▸ **Work task**:
Even where a line looks wrong, copy it exactly and include every entry.

▸ **Exercise inputs**:
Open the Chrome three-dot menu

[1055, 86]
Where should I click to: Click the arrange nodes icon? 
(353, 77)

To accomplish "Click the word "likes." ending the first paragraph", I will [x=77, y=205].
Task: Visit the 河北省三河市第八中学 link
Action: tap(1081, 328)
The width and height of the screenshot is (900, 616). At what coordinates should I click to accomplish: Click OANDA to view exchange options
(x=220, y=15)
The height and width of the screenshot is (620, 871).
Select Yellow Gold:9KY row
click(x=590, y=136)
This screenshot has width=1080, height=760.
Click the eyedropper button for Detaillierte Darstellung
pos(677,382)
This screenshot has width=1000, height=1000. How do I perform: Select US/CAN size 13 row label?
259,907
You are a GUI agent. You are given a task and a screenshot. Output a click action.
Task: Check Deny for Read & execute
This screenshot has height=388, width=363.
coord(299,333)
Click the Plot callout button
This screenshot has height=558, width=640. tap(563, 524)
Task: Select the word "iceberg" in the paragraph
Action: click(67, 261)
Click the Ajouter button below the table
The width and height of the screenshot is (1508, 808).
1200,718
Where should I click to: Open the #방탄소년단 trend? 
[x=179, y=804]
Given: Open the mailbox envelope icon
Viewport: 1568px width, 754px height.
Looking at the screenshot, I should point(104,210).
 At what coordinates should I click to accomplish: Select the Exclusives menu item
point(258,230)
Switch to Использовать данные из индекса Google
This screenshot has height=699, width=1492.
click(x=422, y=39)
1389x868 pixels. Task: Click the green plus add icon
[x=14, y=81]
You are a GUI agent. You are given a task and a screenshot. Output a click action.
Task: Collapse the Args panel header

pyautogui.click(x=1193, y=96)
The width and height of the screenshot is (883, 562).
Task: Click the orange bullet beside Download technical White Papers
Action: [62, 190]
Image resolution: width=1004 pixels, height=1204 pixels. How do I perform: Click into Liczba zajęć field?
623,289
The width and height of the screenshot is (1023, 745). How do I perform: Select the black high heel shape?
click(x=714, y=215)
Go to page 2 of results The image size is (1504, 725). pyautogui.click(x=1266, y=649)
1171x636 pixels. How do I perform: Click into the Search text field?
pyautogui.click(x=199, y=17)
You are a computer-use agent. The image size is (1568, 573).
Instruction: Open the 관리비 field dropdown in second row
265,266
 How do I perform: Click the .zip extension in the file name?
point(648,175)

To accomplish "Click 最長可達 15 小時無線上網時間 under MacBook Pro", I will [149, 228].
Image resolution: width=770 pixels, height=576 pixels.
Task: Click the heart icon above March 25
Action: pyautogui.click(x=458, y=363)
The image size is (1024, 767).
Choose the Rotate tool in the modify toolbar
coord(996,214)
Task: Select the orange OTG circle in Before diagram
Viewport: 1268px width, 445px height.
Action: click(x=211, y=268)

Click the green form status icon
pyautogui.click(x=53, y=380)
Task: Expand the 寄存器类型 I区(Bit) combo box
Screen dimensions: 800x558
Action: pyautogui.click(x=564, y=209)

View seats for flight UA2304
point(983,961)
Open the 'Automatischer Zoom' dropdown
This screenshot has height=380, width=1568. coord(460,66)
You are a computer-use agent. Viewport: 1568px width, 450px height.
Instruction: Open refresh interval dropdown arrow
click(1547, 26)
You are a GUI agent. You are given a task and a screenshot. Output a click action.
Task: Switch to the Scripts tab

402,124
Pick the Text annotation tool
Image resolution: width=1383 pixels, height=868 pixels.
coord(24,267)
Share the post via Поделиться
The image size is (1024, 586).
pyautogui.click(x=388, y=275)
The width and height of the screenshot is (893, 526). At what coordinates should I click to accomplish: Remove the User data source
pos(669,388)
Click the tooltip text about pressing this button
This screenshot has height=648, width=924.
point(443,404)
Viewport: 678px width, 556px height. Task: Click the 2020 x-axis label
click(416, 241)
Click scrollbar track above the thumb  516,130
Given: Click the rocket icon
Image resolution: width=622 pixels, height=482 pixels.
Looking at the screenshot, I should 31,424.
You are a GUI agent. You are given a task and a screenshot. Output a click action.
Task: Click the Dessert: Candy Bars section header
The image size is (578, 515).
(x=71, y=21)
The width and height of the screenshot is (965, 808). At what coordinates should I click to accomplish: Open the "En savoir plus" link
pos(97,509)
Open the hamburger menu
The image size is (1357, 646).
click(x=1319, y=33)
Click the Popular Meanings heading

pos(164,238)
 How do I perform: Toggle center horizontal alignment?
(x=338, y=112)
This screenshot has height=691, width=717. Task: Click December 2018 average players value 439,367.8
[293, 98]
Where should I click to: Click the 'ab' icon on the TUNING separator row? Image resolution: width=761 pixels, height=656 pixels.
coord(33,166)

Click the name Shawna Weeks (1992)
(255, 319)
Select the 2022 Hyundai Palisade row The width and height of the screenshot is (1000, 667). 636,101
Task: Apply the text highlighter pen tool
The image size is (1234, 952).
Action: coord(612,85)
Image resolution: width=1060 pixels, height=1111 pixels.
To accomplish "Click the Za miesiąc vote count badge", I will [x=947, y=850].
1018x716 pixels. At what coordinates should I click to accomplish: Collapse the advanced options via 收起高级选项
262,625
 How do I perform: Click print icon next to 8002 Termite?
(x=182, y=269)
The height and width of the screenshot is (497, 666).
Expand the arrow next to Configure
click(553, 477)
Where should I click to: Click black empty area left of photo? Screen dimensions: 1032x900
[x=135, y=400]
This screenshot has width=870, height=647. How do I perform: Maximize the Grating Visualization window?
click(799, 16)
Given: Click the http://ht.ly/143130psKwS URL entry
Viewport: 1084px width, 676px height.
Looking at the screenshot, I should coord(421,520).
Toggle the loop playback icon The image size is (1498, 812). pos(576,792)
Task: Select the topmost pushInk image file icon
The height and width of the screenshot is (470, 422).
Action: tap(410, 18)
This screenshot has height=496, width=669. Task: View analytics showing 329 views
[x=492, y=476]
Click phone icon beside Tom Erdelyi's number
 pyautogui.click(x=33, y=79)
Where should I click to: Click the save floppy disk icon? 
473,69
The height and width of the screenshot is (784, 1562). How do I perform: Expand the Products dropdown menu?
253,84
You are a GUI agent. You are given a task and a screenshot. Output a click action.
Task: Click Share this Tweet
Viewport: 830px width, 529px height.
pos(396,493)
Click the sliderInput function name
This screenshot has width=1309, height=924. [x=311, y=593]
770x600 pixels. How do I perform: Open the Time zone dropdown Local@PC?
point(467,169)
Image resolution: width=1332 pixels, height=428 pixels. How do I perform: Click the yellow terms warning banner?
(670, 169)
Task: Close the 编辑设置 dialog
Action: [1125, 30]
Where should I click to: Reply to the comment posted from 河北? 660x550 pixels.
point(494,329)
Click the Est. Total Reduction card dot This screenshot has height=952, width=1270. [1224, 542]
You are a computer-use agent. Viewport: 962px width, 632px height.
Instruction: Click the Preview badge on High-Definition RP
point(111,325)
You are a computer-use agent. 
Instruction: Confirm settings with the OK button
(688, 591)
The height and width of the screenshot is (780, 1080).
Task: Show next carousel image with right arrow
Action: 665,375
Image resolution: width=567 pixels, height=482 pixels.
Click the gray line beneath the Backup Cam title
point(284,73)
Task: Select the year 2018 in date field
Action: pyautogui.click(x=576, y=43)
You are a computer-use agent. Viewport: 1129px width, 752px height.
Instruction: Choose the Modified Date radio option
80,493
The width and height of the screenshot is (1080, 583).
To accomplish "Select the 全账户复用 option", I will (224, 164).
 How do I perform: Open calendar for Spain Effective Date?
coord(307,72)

▸ **Answer**:
Open the Chrome three-dot menu

[1055, 86]
Where should I click to: Click the arrange nodes icon? 
(353, 77)

To accomplish "Click the word "likes." ending the first paragraph", I will [x=77, y=205].
Task: Visit the 河北省三河市第八中学 link
Action: tap(1081, 328)
The width and height of the screenshot is (900, 616). At what coordinates should I click to accomplish: Click OANDA to view exchange options
(x=220, y=15)
The height and width of the screenshot is (620, 871).
Select Yellow Gold:9KY row
click(x=590, y=136)
This screenshot has width=1080, height=760.
Click the eyedropper button for Detaillierte Darstellung
pos(677,382)
This screenshot has width=1000, height=1000. How do I perform: Select US/CAN size 13 row label?
259,907
You are a GUI agent. You are given a task and a screenshot. Output a click action.
Task: Check Deny for Read & execute
This screenshot has height=388, width=363.
coord(299,333)
Click the Plot callout button
This screenshot has height=558, width=640. tap(563, 524)
Task: Select the word "iceberg" in the paragraph
Action: click(67, 261)
Click the Ajouter button below the table
The width and height of the screenshot is (1508, 808).
1200,718
Where should I click to: Open the #방탄소년단 trend? 
[x=179, y=804]
Given: Open the mailbox envelope icon
Viewport: 1568px width, 754px height.
Looking at the screenshot, I should point(104,210).
 At what coordinates should I click to accomplish: Select the Exclusives menu item
point(258,230)
Switch to Использовать данные из индекса Google
This screenshot has height=699, width=1492.
click(x=422, y=39)
1389x868 pixels. Task: Click the green plus add icon
[x=14, y=81]
You are a GUI agent. You are given a task and a screenshot. Output a click action.
Task: Collapse the Args panel header

pyautogui.click(x=1193, y=96)
The width and height of the screenshot is (883, 562).
Task: Click the orange bullet beside Download technical White Papers
Action: [62, 190]
Image resolution: width=1004 pixels, height=1204 pixels. How do I perform: Click into Liczba zajęć field?
623,289
The width and height of the screenshot is (1023, 745). How do I perform: Select the black high heel shape?
click(x=714, y=215)
Go to page 2 of results The image size is (1504, 725). pyautogui.click(x=1266, y=649)
1171x636 pixels. How do I perform: Click into the Search text field?
pyautogui.click(x=199, y=17)
You are a computer-use agent. The image size is (1568, 573).
Instruction: Open the 관리비 field dropdown in second row
265,266
 How do I perform: Click the .zip extension in the file name?
point(648,175)

To accomplish "Click 最長可達 15 小時無線上網時間 under MacBook Pro", I will [149, 228].
Image resolution: width=770 pixels, height=576 pixels.
Task: Click the heart icon above March 25
Action: pyautogui.click(x=458, y=363)
The image size is (1024, 767).
Choose the Rotate tool in the modify toolbar
coord(996,214)
Task: Select the orange OTG circle in Before diagram
Viewport: 1268px width, 445px height.
Action: click(x=211, y=268)

Click the green form status icon
pyautogui.click(x=53, y=380)
Task: Expand the 寄存器类型 I区(Bit) combo box
Screen dimensions: 800x558
Action: pyautogui.click(x=564, y=209)

View seats for flight UA2304
point(983,961)
Open the 'Automatischer Zoom' dropdown
This screenshot has height=380, width=1568. coord(460,66)
You are a computer-use agent. Viewport: 1568px width, 450px height.
Instruction: Open refresh interval dropdown arrow
click(1547, 26)
You are a GUI agent. You are given a task and a screenshot. Output a click action.
Task: Switch to the Scripts tab

402,124
Pick the Text annotation tool
Image resolution: width=1383 pixels, height=868 pixels.
coord(24,267)
Share the post via Поделиться
The image size is (1024, 586).
pyautogui.click(x=388, y=275)
The width and height of the screenshot is (893, 526). At what coordinates should I click to accomplish: Remove the User data source
pos(669,388)
Click the tooltip text about pressing this button
This screenshot has height=648, width=924.
point(443,404)
Viewport: 678px width, 556px height. Task: Click the 2020 x-axis label
click(416, 241)
Click scrollbar track above the thumb  516,130
Given: Click the rocket icon
Image resolution: width=622 pixels, height=482 pixels.
Looking at the screenshot, I should 31,424.
You are a GUI agent. You are given a task and a screenshot. Output a click action.
Task: Click the Dessert: Candy Bars section header
The image size is (578, 515).
(x=71, y=21)
The width and height of the screenshot is (965, 808). At what coordinates should I click to accomplish: Open the "En savoir plus" link
pos(97,509)
Open the hamburger menu
The image size is (1357, 646).
click(x=1319, y=33)
Click the Popular Meanings heading

pos(164,238)
 How do I perform: Toggle center horizontal alignment?
(x=338, y=112)
This screenshot has height=691, width=717. Task: Click December 2018 average players value 439,367.8
[293, 98]
Where should I click to: Click the 'ab' icon on the TUNING separator row? Image resolution: width=761 pixels, height=656 pixels.
coord(33,166)

Click the name Shawna Weeks (1992)
(255, 319)
Select the 2022 Hyundai Palisade row The width and height of the screenshot is (1000, 667). 636,101
Task: Apply the text highlighter pen tool
The image size is (1234, 952).
Action: coord(612,85)
Image resolution: width=1060 pixels, height=1111 pixels.
To accomplish "Click the Za miesiąc vote count badge", I will [x=947, y=850].
1018x716 pixels. At what coordinates should I click to accomplish: Collapse the advanced options via 收起高级选项
262,625
 How do I perform: Click print icon next to 8002 Termite?
(x=182, y=269)
The height and width of the screenshot is (497, 666).
Expand the arrow next to Configure
click(553, 477)
Where should I click to: Click black empty area left of photo? Screen dimensions: 1032x900
[x=135, y=400]
This screenshot has width=870, height=647. How do I perform: Maximize the Grating Visualization window?
click(799, 16)
Given: Click the http://ht.ly/143130psKwS URL entry
Viewport: 1084px width, 676px height.
Looking at the screenshot, I should coord(421,520).
Toggle the loop playback icon The image size is (1498, 812). pos(576,792)
Task: Select the topmost pushInk image file icon
The height and width of the screenshot is (470, 422).
Action: tap(410, 18)
This screenshot has height=496, width=669. Task: View analytics showing 329 views
[x=492, y=476]
Click phone icon beside Tom Erdelyi's number
 pyautogui.click(x=33, y=79)
Where should I click to: Click the save floppy disk icon? 
473,69
The height and width of the screenshot is (784, 1562). How do I perform: Expand the Products dropdown menu?
253,84
You are a GUI agent. You are given a task and a screenshot. Output a click action.
Task: Click Share this Tweet
Viewport: 830px width, 529px height.
pos(396,493)
Click the sliderInput function name
This screenshot has width=1309, height=924. [x=311, y=593]
770x600 pixels. How do I perform: Open the Time zone dropdown Local@PC?
point(467,169)
Image resolution: width=1332 pixels, height=428 pixels. How do I perform: Click the yellow terms warning banner?
(670, 169)
Task: Close the 编辑设置 dialog
Action: [1125, 30]
Where should I click to: Reply to the comment posted from 河北? 660x550 pixels.
point(494,329)
Click the Est. Total Reduction card dot This screenshot has height=952, width=1270. [1224, 542]
You are a computer-use agent. Viewport: 962px width, 632px height.
Instruction: Click the Preview badge on High-Definition RP
point(111,325)
You are a computer-use agent. 
Instruction: Confirm settings with the OK button
(688, 591)
The height and width of the screenshot is (780, 1080).
Task: Show next carousel image with right arrow
Action: 665,375
Image resolution: width=567 pixels, height=482 pixels.
Click the gray line beneath the Backup Cam title
point(284,73)
Task: Select the year 2018 in date field
Action: pyautogui.click(x=576, y=43)
You are a computer-use agent. Viewport: 1129px width, 752px height.
Instruction: Choose the Modified Date radio option
80,493
The width and height of the screenshot is (1080, 583).
To accomplish "Select the 全账户复用 option", I will (224, 164).
 How do I perform: Open calendar for Spain Effective Date?
coord(307,72)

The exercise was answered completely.